Yarkindale looked troubled.

“I have a dim recollection, but it eludes me. I cannot fix it.” He glanced round the room, as if searching for a reminder. Suddenly he sprang up and approached a picture on the wall—“Here it is!” he shouted. “I remember now. A dark figure stood over me; I saw the long face and the sinister eyes—Jules Cevaine!”

 

 

“You have not spoken of Cevaine before. Who was he?”

“He was the last of the old Cevaines. You know this house is called Sevens Hall—a popular corruption of the Norman name Cevaine. We Yarkindales were distant cousins, and inherited this place after the death of Jules Cevain, about a hundred years ago. He was said to have taken a prominent part—under another name—in the Reign of Terror.
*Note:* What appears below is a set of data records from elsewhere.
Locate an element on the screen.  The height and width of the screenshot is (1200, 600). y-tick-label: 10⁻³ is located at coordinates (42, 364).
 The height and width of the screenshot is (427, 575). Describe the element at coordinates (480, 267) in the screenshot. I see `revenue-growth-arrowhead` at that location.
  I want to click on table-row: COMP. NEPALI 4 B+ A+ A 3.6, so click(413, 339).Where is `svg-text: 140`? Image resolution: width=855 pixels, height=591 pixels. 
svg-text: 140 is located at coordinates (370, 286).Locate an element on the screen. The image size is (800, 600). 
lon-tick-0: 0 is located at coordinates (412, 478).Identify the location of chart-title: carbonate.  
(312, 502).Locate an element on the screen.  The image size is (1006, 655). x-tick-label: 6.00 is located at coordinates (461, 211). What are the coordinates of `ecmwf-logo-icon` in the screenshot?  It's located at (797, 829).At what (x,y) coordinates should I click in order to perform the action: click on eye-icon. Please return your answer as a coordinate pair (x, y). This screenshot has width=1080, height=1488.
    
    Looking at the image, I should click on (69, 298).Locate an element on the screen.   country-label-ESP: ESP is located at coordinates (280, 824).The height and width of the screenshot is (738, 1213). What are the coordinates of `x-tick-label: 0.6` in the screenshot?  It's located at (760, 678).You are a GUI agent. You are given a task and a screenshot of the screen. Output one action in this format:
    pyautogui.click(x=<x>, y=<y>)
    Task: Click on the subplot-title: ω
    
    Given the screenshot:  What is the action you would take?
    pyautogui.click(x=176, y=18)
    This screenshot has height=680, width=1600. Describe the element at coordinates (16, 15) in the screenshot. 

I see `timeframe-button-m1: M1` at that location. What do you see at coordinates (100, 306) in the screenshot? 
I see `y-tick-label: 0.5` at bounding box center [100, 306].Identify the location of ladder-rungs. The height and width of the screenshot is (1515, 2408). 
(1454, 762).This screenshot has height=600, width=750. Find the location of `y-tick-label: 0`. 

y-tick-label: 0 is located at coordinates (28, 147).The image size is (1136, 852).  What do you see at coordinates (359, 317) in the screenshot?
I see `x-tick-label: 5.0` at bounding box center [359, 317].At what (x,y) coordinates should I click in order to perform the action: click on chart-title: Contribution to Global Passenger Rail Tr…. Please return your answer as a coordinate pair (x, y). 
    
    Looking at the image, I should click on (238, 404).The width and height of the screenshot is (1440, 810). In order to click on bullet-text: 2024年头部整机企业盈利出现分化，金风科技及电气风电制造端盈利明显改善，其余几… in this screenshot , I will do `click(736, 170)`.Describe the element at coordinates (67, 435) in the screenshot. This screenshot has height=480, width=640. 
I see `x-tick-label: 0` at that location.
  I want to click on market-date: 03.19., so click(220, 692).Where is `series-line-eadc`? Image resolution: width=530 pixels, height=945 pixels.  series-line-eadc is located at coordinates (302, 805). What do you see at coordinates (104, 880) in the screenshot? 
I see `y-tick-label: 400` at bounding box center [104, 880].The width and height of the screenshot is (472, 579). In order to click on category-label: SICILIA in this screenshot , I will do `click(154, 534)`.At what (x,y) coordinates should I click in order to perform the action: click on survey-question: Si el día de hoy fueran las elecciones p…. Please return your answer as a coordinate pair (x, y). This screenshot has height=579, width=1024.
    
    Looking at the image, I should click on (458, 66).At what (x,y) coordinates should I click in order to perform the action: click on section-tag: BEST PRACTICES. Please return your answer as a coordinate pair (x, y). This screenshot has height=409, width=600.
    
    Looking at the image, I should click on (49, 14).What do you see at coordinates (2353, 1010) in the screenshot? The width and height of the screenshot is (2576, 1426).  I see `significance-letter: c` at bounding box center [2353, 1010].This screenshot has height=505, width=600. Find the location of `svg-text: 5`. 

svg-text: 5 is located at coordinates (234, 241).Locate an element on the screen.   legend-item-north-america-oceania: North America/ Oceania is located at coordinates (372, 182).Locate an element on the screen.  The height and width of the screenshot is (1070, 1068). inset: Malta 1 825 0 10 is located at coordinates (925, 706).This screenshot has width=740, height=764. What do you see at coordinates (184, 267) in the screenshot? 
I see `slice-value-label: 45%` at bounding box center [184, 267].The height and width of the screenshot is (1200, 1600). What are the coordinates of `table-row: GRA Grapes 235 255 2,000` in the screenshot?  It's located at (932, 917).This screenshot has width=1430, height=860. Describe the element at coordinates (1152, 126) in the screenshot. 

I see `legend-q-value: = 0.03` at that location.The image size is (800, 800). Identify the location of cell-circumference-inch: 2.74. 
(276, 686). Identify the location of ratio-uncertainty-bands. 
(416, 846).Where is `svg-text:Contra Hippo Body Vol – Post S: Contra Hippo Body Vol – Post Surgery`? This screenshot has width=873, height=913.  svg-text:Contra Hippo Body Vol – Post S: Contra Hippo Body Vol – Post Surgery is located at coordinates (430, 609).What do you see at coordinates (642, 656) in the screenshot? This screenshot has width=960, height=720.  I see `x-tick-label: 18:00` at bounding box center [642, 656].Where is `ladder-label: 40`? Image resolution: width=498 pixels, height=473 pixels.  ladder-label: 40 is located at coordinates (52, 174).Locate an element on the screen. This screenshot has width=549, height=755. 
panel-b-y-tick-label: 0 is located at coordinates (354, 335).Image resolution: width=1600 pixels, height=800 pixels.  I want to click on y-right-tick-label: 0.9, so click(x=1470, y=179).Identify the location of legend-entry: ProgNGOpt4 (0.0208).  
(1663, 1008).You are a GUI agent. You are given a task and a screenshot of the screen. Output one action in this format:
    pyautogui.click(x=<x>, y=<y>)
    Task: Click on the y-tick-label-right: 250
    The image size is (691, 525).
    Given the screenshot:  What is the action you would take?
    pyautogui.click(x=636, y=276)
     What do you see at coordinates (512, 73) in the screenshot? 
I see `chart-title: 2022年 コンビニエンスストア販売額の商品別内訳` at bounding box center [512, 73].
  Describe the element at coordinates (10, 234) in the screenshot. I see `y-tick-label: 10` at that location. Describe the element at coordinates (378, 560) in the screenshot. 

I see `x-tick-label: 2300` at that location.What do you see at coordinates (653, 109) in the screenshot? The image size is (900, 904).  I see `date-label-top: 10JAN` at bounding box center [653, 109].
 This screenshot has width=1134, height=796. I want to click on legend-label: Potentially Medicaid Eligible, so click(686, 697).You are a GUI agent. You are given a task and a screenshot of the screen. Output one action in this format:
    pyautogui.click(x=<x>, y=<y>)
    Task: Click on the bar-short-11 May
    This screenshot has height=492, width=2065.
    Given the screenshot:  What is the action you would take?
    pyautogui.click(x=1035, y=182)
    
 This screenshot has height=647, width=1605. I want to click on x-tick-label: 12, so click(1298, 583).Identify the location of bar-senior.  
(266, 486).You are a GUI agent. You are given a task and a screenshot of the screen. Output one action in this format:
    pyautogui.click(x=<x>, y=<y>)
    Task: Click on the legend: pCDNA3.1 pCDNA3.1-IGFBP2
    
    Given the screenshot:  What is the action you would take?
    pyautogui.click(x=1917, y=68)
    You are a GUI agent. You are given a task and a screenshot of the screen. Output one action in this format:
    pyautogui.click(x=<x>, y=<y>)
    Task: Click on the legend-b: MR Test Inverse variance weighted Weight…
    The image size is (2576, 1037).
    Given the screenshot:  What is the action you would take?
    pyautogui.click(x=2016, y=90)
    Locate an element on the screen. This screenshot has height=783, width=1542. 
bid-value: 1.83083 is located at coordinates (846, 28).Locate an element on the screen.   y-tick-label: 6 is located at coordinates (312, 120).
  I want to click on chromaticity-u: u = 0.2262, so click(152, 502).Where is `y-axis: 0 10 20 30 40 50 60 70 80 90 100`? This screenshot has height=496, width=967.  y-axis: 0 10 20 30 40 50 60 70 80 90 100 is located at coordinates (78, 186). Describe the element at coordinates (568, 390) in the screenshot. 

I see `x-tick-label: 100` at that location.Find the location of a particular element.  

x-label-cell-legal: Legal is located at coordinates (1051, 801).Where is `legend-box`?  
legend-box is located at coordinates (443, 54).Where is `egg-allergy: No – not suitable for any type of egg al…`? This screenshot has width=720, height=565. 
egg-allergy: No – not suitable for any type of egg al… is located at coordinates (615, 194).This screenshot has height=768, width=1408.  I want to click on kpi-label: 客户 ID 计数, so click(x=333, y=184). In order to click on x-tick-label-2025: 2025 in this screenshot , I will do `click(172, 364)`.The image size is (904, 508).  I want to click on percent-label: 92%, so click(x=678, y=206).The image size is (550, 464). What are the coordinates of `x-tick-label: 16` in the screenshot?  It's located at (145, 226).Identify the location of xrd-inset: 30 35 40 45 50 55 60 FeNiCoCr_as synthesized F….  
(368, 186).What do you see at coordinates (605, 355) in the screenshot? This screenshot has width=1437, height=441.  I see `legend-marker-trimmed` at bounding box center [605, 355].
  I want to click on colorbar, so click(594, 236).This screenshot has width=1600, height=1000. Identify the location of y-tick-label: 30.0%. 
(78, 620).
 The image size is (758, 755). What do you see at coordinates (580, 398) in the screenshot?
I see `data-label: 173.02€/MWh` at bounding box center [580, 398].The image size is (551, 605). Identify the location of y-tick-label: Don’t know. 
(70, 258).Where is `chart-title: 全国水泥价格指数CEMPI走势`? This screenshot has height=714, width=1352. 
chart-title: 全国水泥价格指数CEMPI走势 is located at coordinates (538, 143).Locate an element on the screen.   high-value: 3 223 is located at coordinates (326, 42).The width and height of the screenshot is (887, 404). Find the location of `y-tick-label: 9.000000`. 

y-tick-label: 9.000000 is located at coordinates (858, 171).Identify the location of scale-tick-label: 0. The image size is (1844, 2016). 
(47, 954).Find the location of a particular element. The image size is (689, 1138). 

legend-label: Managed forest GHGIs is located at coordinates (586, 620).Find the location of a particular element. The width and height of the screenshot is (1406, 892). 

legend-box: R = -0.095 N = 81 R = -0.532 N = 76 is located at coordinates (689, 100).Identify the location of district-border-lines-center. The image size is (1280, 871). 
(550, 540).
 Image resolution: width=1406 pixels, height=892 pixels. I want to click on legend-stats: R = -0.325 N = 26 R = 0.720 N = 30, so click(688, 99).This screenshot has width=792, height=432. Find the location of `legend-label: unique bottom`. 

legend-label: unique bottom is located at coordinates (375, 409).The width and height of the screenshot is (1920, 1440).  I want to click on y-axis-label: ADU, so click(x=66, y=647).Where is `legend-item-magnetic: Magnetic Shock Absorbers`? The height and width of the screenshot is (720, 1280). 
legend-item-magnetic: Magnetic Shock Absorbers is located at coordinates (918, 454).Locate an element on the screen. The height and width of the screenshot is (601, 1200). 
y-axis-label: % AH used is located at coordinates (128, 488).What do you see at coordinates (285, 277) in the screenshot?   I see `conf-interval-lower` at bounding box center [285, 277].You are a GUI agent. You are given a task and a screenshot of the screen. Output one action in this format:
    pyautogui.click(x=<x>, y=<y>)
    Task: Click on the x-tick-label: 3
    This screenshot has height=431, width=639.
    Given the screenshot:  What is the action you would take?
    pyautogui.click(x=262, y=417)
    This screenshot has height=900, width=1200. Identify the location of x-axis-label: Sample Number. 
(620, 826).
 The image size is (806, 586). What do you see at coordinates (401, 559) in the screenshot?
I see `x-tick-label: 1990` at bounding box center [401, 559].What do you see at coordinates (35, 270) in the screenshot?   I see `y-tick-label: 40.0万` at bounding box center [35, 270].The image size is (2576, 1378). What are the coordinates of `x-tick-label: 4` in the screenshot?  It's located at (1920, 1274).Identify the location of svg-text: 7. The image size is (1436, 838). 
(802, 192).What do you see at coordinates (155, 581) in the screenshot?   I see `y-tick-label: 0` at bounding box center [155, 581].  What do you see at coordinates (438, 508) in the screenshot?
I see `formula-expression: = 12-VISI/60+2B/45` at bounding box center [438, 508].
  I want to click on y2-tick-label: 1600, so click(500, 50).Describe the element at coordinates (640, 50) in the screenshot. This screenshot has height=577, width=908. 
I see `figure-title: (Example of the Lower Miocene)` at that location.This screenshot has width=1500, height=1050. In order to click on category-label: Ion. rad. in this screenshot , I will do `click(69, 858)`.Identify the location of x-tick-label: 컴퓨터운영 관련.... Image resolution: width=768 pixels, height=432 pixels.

However that may be—he resented our inheriting the Hall.”

“He died here?” asked Flaxman Low.

“Yes.”

“His purpose in haunting you,” said Low, “was doubtless the extermination of your family. His spirit lingers about this spot where the final intense passion of terror, pain, and hatred was felt. And you yourselves have unknowingly fostered his power by dwelling upon and dreading his influence, thus opening the way to spirit communication, until from time to time his disembodied will has superimposed itself upon your wills during the bewildered moment of waking, and the several successive tragedies of which you told me have been the result.”

“Then how can we ever escape?”

“You have already won one and your most important victory; for the rest, think of him as seldom as may be. Destroy this painting and any other articles that may have belonged to him; and if you take my advice you will travel for a while.”

In pursuance of Mr. Flaxman Low’s advice, Yarkindale went for the cold weather to India. He has had no recurrence of the old trouble, but he loathes Sevens Hall, and he is only waiting for his son to be old enough to break the entail, when the property will be placed on the market.